NEW YORK Tribal DDB CEO Matt Freeman has left the Omnicom Group digital operation to become chief executive at GoFish, an online ad network.
Paul Gunning, formerly president of Tribal DDB East, succeeds Freeman as the worldwide CEO at Tribal. Liz Ross, who was president of its West region, moves into the role of president of Tribal DDB U.S. and global chief marketing officer.
GoFish, based in San Francisco, boasts 66 million users per month for its network. It specializes in targeting messages to mothers and children, running ads on sites such as casual gaming property MiniClip.com and virtual world WeeWorld. Freeman will continue to be based in New York.
“What attracted me to them is I saw all the other ad networks are chasing CPC and direct-marketing dollars,” Freeman said. “Their average user engagement is five times [that of] the other ad networks.
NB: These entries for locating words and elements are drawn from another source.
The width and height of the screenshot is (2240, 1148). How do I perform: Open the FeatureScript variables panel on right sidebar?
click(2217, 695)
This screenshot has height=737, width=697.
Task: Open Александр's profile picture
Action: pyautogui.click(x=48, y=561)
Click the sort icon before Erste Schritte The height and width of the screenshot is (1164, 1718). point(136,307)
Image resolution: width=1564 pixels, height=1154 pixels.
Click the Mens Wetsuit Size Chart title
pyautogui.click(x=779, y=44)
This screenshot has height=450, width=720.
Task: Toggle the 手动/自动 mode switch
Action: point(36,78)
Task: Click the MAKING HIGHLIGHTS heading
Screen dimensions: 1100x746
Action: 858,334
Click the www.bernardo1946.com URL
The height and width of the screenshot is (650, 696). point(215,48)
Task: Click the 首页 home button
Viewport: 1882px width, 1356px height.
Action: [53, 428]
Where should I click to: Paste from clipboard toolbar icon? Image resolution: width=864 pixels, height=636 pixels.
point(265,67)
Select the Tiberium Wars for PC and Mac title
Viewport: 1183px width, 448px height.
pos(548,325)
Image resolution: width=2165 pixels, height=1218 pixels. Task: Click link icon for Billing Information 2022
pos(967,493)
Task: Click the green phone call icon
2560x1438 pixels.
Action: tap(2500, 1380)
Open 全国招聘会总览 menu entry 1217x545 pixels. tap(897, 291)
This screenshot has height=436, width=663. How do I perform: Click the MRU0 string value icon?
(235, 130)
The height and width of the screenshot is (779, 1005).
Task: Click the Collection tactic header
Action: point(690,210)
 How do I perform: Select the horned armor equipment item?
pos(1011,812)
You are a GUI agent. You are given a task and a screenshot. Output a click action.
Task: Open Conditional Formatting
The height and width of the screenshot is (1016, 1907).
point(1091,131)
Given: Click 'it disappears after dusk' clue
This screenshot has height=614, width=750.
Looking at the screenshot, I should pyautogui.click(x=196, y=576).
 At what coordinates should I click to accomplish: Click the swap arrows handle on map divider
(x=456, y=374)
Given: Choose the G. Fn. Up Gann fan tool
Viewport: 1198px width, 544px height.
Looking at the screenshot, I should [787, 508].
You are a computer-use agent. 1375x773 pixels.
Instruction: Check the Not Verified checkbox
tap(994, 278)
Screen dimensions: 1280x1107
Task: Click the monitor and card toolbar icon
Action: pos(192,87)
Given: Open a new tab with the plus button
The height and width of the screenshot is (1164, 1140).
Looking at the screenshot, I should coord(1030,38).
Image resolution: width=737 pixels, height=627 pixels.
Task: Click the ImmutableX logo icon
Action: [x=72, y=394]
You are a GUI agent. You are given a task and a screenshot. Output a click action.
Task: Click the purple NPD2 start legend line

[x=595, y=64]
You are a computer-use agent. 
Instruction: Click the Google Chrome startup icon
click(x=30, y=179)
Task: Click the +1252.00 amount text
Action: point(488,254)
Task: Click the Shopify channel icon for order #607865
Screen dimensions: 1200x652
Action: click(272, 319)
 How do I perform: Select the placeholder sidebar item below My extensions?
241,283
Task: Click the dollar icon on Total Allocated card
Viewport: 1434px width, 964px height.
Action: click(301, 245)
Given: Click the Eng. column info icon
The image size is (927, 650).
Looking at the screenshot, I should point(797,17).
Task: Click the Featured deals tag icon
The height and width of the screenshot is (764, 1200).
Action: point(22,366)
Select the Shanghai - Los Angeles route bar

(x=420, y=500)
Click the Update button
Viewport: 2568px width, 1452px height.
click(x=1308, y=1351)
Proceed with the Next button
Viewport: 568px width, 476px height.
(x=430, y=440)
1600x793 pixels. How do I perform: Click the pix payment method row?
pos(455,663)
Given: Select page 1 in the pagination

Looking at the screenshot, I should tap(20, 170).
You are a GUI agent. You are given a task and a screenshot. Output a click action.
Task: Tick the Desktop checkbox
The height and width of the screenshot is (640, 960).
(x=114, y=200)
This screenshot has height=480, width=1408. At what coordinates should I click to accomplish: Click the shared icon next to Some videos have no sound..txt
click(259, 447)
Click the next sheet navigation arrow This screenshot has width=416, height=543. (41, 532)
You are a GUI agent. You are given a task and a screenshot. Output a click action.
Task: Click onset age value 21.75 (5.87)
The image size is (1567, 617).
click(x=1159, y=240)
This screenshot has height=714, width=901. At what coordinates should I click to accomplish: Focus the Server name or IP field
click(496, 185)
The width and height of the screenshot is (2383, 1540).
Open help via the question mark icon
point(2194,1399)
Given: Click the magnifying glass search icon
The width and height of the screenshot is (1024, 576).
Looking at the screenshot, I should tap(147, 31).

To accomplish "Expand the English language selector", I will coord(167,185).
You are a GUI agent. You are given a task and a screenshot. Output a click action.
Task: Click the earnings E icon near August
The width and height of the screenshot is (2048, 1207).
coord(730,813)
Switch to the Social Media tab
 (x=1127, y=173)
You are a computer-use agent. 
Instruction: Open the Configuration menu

I saw an opportunity for an ad net that focuses on brand advertising.”
Freeman was a founder of Tribal DDB Worldwide in 1998, when it launched as the digital arm of DDB. It has since grown into a global network with 45 offices, 1,500 employees and $250 million in sales.
His departure comes two years after Chuck Brymer succeeded Ken Kaess, a mentor of Freeman’s who died in March 2006, as CEO of DDB Worldwide. Freeman was a finalist for that position.
Gunning said he expects continuity at Tribal, pointing to the stability of its top management team. One area he has earmarked for development: linking Tribal’s many disparate offices into a more cohesive offering for clients seeking global digital work.
“I have a little bit of a different skill set from Matt in that I’m quite good at driving the businesses together and working directly with clients and helping them understand the value of interactive,” he said.
Freeman becomes the second longtime interactive agency CEO to recently join an emerging media company. Organic chief executive Mark Kingdon exited the agency last month to take the role of CEO at Linden Lab, the maker of Second Life.
“The honest truth is I’m a pretty entrepreneurial guy,” Freeman said. “At a certain point, if you’re successful, you want to be an entrepreneur again.”